EKONOMİ - 14 Mayıs 2025 Çarşamba 09:27

TZOB Başkanı Bayraktar: "Bu yıl doğal afetler nedeniyle 14 Mayıs Dünya Çiftçiler Günü’nü buruk kutluyoruz"

A
A
A
TZOB Başkanı Bayraktar: "Bu yıl doğal afetler nedeniyle 14 Mayıs Dünya Çiftçiler Günü’nü buruk kutluyoruz"

Türkiye Ziraat Odaları Birliği (TZOB) Genel Başkanı Şemsi Bayraktar, bu yıl yaşanan doğal afetler nedeniyle 14 Mayıs Dünya Çiftçiler Günü’nü buruk kutladıklarını belirterek, "Don, dolu, kuraklık gibi tabii afetler üretimi sekteye uğratıyor, bazı bölgelerde halen kuraklık devam ediyor ve bu durum gıda güvenliğini sağlama konusunda bizi zorlayarak üreticilerimizin tarımdan uzaklaşmasına neden oluyor.
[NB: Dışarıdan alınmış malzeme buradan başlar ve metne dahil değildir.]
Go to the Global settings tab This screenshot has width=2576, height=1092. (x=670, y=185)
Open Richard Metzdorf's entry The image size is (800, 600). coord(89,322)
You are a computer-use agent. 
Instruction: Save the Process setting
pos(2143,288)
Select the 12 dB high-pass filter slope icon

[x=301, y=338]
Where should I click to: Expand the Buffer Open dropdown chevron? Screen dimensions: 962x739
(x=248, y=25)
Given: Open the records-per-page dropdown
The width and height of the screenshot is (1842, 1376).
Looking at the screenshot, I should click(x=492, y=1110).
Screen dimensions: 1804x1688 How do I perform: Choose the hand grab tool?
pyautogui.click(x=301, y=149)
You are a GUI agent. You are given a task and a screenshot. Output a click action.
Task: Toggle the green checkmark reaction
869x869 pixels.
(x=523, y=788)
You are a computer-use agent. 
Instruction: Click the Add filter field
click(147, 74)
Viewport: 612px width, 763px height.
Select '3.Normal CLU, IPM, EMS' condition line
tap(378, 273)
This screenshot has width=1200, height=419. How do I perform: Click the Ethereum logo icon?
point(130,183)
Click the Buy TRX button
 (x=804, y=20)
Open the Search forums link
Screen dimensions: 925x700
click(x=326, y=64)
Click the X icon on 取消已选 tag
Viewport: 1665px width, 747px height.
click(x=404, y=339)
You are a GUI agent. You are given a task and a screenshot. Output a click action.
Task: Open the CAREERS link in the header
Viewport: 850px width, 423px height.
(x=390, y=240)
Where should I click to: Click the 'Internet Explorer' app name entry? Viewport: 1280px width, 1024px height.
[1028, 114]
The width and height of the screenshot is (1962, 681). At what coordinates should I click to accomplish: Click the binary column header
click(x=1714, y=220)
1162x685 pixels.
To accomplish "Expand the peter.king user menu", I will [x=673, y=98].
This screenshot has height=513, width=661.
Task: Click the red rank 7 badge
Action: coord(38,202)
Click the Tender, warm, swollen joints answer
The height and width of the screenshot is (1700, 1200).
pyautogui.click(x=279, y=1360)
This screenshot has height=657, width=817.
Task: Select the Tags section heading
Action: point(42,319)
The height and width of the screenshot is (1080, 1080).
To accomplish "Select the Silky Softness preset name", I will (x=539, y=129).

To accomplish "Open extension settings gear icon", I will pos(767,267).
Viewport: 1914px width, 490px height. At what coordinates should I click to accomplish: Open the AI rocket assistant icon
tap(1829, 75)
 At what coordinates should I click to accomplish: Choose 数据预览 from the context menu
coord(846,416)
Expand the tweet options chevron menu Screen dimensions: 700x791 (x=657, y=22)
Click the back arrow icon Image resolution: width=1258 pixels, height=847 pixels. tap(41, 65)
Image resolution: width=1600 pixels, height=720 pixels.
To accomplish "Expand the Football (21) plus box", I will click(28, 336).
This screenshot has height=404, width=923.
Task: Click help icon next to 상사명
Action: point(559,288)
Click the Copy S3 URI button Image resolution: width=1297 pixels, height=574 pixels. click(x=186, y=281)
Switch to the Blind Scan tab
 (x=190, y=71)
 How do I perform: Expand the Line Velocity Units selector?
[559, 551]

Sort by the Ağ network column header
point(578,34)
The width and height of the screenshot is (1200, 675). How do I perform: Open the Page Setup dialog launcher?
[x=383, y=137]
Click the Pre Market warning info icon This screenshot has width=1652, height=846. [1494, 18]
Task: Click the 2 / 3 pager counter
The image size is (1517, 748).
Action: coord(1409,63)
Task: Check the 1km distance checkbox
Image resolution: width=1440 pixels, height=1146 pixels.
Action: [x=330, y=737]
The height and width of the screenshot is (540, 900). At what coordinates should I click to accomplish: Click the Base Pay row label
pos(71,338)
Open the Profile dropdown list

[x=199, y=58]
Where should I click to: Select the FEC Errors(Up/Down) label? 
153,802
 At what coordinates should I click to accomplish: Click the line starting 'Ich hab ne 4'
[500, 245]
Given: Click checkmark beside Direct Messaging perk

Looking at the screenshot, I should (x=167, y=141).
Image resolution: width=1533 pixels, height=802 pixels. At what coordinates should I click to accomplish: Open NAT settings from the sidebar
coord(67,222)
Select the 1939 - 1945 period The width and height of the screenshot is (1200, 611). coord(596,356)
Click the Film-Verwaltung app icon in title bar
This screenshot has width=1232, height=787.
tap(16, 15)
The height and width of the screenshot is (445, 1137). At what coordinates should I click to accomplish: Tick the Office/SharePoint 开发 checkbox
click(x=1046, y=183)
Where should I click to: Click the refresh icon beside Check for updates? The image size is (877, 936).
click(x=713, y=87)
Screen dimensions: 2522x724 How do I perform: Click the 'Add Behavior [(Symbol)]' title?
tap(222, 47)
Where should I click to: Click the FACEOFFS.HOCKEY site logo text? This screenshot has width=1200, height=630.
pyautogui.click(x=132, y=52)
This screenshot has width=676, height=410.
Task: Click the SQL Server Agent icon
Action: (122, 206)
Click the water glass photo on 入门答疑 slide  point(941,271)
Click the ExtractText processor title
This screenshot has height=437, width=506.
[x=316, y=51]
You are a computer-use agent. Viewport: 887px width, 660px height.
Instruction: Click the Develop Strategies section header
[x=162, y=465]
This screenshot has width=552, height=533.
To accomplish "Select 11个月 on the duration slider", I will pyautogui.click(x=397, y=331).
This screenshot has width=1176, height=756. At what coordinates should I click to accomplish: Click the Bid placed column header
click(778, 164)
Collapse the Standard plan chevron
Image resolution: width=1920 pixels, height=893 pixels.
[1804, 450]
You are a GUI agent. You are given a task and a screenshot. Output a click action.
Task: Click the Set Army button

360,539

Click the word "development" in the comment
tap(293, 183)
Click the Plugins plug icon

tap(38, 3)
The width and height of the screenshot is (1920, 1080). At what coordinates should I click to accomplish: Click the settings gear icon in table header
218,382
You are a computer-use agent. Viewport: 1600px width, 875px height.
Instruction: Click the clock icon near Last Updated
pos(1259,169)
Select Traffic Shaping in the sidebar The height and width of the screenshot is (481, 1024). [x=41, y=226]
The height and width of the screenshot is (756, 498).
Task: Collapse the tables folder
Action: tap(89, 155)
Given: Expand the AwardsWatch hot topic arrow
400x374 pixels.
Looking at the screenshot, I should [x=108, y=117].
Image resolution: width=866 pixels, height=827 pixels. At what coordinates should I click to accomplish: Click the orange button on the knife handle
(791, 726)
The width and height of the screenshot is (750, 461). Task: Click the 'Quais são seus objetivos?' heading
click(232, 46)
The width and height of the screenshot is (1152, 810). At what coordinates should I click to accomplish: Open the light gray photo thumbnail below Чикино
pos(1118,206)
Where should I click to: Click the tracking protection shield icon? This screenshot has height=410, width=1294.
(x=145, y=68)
Çiftçilerimizi tarımda tutabilmek için yelkenleri tarıma çevirmeliyiz" dedi.


TZOB Genel Başkanı Şemsi Bayraktar, Uluslararası Tarım Üreticileri Federasyonu (IFAP) tarafından alınan kararla 1984 yılından bu yana her yıl tüm dünyada kutlanan 14 Mayıs Dünya Çiftçiler Günü dolayısıyla basın açıklaması yaptı. Türk çiftçisinin tüm zorlu koşullara rağmen üretmeye devam ettiğine dikkat çeken Bayraktar, "Günümüzde dünya genelinde iklim krizinin etkileri daha da belirginleşiyor; kuraklık, ani hava olayları ve tarımsal üretimdeki dalgalanmalar, hem üreticiyi hem de tüketiciyi derinden etkiliyor. Küresel fiyat dalgalanmaları, enerji maliyetlerindeki artış ve bölgesel jeopolitik gelişmeler, gıda tedarik zincirlerini zorlaması tarımın ne kadar stratejik bir konumda olduğunu bir kez daha ortaya koydu. Bu zorlu koşullara rağmen Türk çiftçisi 2025 yılında da tarlasını terk etmeyerek gıda arzını sağlamak adına insanüstü bir çaba gösteriyor. Bu çabanın kıymetini bilmek, sadece üreticiye değil, ülkemizin de geleceğine sahip çıkmaktır. Tarım Sektörü Gayrisafi Yurt içi Hasılanın yüzde 5,6’sını, istihdamın ise yüzde 14,8’ini sağlıyor. Ülkemiz birçok tarımsal ürünün üretiminde ve ihracatında ön sıralarda bulunuyor. Fındık, kuru üzüm, ayva, kuru kayısı ve kuru incir ihracatında dünyada lider konumdayız. Bunların hepsi, her türlü zorluğa rağmen üretmekten vazgeçmeyen çiftçimizin emekleri sayesindedir. Son yıllarda üreticilerimizin en çok zorlayan durumlardan biri de doğal afetler oldu. Don, dolu, kuraklık gibi tabii afetler üretimi sekteye uğratıyor, bazı bölgelerde halen kuraklık devam ediyor ve bu durum gıda güvenliğini sağlama konusunda bizi zorlayarak üreticilerimizin tarımdan uzaklaşmasına neden oluyor. Çiftçilerimizi tarımda tutabilmek için yelkenleri tarıma çevirmeliyiz" dedi.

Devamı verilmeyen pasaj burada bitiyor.